Running IT like a business is good but are you prepared to lose your customer and money ?

I received a phone call from a CIO friend wanting to talk over a drink, which I agreed to since he was good company to be with. When he arrived I could see he was internally raging; he looked shades of red I did not know he could. Without asking he started: What does he think ? Asking me to justify why I am getting paid what I am getting ! Cut cost, reduce expenses, my business does not want expensive IT and highly paid staff ! This is even when we benchmark against the industry with lowest cost of providing IT.

He had been in a meeting with one of the business unit heads who had given him the run down on the annual IT costs that were charged back to each business unit. Within the diversified group for which he was the CIO, chargebacks were a way of life; for every support function, there were different metrics based on revenue, headcount, transaction volume or profitability. Every year there was a negotiation with the business on support costs; the previous year not having gone well, the discussions now were loaded.

In the early days of evolution of IT and the CIO role; few companies had broken out by carving their IT departments into separate entities; it became a fad with many attempting to replicate success. Entrepreneurial spirit fueled by case studies gave a ray of hope to aspirants. Quickly the trend disappeared with boom and bust giving fertile minds an opportunity to create a new goalpost. Run IT as a business – became the new mantra and it caught the fancy of some CIOs who otherwise struggled to stay afloat.

How do you run IT as a business ? The hypothesis created by some consultants revolved around charging a fair price for all the services, solutions, technology, business as usual, keeping the lights on, running the innovation lab, providing training, fixing the printer, any touch point that required parts of the IT organization in whole or bits to take any action, triggered by an event or otherwise. Charges were calculated based on simple and complex formulae depending on the creativity of the CIO and indulgence from the CFO.
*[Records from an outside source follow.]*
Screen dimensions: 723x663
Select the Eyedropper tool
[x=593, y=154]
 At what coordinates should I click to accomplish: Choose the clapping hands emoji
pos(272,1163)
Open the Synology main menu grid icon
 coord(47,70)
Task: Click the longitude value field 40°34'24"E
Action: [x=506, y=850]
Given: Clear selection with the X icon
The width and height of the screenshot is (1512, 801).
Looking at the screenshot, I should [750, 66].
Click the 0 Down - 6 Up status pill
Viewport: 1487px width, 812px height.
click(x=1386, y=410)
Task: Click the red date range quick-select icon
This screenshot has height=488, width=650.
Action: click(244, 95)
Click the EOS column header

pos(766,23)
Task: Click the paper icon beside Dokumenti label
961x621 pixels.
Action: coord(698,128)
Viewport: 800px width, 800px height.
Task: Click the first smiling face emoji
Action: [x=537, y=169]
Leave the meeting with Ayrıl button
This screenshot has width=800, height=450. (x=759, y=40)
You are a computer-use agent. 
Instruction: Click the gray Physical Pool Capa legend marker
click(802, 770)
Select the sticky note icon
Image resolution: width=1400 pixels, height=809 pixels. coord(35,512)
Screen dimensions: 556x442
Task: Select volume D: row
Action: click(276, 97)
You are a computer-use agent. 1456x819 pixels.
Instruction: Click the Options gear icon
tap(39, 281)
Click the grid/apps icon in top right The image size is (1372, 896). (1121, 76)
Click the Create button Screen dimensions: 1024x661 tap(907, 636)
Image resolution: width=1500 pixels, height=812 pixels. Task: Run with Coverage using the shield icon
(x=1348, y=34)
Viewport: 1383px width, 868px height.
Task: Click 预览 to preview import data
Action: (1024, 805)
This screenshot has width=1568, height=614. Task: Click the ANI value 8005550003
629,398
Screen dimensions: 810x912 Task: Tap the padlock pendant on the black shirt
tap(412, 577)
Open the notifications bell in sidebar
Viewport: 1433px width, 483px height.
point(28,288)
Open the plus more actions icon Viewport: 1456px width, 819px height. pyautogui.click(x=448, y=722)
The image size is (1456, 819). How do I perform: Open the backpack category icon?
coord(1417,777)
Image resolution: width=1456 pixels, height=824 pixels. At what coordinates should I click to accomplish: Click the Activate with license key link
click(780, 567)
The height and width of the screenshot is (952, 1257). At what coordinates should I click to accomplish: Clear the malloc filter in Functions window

Chargebacks became a discussion, debate, and topic of angst for many customers of IT (even though internal). Quality of service and Service Level Agreements became the metrics for measurement putting some IT teams in a spot. If I am going to pay (even notional), then I am fair in demanding not realizing that before it became explicit, they were anyway paying in adjustments done by the CFO for all support functions. Negotiations started on why the price is not lower, expecting justification for every line item as experienced by my friend.

Consultants then convinced Management to outsource the entire IT organization to experts offering efficiency of scale, repeatability and predictability to process, tools and technology enabled remote support and fix, again shrinking cost per unit. The big wave of outsourcing promised the moon with numbers that convinced Boards to give it a serious look. IT is not your business or core, so create complexity to manage; give up to the experts, focus on what matters. CIOs struggled through this phase balancing cost and deliverables.

Downturns offered reality check; long-term contracts became sparse, enterprises reflected on the gains which were not as rosy as they had been painted in the beginning. The CEO of IT services or the CIO suddenly had a crisis at hand with ever demanding but dissatisfied customers; changing technology landscape, evolving and opportunistic business models threatened the uneasy balance, with the realization that neither had a choice of providers or customers. It was fragile truce which required maturity rarely observed in corporate world.

The devils choice extinguished the discussion for many enterprises though a few continued to tread down the uneven path. Changing business dynamics have now redefined the platform from running IT as a business to running business with IT. The new paradigm led by the now mature business savvy CIO is raising the bar; they are not interested in running IT or taking a subservient position,  they want to run the business and they are succeeding. I believe that CIOs can safely drop the games and achieve heights they truly deserve.

My CIO friend wiser after the discussion offered services from external large providers as an alternative and benchmark to the CEO, willing to give up his team should there be commercial gain for the business. Accepting the offer the CEO wholeheartedly supported the exercise and participated in the discussions investing time and effort as he learned about the complexity of managing IT. Three months later he signed the paper with the CIO realizing that he had a good deal to begin with.